= Work instructions =
Update the records from their start through the line containing "coord(2277,289)" by replacing "folder tree view" with "list view", and give those lines again with everything else unchanged.
=== Material supplied ===
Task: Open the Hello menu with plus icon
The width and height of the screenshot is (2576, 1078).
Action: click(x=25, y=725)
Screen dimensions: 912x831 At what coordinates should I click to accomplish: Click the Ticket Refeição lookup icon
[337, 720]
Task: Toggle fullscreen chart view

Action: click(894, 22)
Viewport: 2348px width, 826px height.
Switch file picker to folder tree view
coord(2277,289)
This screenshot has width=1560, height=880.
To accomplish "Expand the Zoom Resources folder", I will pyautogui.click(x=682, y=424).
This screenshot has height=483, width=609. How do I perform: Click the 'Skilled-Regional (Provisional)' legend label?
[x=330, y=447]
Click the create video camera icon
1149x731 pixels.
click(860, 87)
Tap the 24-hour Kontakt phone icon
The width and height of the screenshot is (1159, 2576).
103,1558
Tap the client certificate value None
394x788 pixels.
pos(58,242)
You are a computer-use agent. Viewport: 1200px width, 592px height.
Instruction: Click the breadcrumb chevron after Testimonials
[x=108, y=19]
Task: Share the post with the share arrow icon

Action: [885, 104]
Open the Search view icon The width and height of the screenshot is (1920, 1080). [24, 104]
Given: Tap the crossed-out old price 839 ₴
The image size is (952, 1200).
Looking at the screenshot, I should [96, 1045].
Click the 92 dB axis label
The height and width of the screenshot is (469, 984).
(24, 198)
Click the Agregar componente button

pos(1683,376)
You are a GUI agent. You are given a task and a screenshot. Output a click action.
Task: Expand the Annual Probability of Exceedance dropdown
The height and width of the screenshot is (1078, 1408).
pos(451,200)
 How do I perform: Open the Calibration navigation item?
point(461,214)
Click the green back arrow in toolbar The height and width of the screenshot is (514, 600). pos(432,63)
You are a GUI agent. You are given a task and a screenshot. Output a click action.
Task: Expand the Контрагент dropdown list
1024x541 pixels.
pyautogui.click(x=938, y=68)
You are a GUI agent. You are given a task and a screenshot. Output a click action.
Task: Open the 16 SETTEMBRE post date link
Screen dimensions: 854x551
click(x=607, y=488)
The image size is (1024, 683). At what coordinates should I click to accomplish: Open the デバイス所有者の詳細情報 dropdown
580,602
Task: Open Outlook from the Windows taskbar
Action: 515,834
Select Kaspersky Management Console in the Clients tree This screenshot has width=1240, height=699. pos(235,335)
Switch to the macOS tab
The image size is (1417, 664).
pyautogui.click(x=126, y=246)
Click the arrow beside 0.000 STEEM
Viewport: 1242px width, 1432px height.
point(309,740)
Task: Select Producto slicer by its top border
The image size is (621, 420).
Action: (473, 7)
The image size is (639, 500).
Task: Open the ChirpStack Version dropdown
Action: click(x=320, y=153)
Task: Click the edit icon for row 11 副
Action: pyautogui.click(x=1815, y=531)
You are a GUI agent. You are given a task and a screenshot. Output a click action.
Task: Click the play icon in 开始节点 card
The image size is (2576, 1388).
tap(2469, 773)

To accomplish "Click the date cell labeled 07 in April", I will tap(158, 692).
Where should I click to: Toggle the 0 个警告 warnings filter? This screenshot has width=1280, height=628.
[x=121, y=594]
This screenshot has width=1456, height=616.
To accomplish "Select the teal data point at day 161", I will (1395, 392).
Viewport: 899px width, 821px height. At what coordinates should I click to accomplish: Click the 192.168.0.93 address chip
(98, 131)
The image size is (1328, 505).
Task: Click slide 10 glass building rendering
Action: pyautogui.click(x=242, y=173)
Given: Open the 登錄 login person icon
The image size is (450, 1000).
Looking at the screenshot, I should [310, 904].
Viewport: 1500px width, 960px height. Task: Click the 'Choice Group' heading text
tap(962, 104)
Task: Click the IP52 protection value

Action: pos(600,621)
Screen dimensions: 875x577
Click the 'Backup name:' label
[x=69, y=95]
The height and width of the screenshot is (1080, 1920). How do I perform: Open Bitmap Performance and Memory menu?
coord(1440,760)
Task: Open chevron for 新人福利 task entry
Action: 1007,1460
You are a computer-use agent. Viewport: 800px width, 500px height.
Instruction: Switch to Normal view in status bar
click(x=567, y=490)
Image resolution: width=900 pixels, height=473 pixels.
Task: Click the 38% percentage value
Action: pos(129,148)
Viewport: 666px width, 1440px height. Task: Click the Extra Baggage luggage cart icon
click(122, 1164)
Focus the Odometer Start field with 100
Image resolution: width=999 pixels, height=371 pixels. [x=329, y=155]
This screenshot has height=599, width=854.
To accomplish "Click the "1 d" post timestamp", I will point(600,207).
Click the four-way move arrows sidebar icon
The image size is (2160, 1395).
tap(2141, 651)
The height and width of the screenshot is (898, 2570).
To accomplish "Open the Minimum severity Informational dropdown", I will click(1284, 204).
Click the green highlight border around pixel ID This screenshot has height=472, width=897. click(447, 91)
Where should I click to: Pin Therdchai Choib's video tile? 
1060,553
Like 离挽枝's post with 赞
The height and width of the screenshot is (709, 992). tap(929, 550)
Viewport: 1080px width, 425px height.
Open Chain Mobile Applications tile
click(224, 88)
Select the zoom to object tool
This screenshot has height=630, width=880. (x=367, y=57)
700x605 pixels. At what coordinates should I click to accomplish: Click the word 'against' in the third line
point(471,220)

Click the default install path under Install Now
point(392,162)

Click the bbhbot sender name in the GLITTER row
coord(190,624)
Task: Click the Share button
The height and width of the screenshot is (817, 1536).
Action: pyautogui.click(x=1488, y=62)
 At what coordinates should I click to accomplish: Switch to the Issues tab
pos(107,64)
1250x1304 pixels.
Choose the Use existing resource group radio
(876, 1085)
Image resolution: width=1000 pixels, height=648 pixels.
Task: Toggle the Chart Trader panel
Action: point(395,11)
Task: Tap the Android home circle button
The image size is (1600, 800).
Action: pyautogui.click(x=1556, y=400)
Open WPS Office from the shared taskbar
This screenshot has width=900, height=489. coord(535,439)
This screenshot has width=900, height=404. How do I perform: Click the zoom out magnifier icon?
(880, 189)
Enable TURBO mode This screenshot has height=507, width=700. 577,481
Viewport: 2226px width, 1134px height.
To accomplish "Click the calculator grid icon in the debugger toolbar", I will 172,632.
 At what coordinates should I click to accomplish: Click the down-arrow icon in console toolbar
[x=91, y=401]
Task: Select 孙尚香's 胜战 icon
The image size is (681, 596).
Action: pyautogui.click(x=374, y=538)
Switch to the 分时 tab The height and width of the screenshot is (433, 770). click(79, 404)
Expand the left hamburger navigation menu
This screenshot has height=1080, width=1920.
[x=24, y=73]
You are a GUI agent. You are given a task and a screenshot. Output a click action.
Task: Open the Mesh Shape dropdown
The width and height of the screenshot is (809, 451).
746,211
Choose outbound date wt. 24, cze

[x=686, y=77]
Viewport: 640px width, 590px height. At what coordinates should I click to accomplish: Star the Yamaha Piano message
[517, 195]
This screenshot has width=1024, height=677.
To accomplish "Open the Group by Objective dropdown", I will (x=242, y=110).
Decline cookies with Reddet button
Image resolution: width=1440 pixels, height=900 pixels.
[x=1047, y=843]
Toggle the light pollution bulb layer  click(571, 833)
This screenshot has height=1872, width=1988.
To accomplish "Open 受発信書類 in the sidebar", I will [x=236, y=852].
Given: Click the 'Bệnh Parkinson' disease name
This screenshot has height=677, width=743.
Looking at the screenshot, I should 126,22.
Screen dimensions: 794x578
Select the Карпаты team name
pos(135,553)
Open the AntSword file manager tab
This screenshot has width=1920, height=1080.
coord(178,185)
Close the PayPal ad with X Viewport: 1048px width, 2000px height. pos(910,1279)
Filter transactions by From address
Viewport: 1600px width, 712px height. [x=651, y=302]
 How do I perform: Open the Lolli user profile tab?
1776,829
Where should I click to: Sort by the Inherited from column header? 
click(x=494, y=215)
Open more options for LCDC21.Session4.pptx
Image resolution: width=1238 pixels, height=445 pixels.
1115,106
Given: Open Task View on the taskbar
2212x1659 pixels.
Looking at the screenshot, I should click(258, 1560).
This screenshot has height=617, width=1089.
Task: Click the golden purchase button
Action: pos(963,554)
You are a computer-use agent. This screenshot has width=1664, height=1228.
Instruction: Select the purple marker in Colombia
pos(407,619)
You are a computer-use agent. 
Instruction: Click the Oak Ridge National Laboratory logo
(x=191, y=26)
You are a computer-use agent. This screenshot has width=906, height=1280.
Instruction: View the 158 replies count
===
= Answer in full =
Task: Open the Hello menu with plus icon
The width and height of the screenshot is (2576, 1078).
Action: click(x=25, y=725)
Screen dimensions: 912x831 At what coordinates should I click to accomplish: Click the Ticket Refeição lookup icon
[337, 720]
Task: Toggle fullscreen chart view

Action: click(894, 22)
Viewport: 2348px width, 826px height.
Switch file picker to list view
coord(2277,289)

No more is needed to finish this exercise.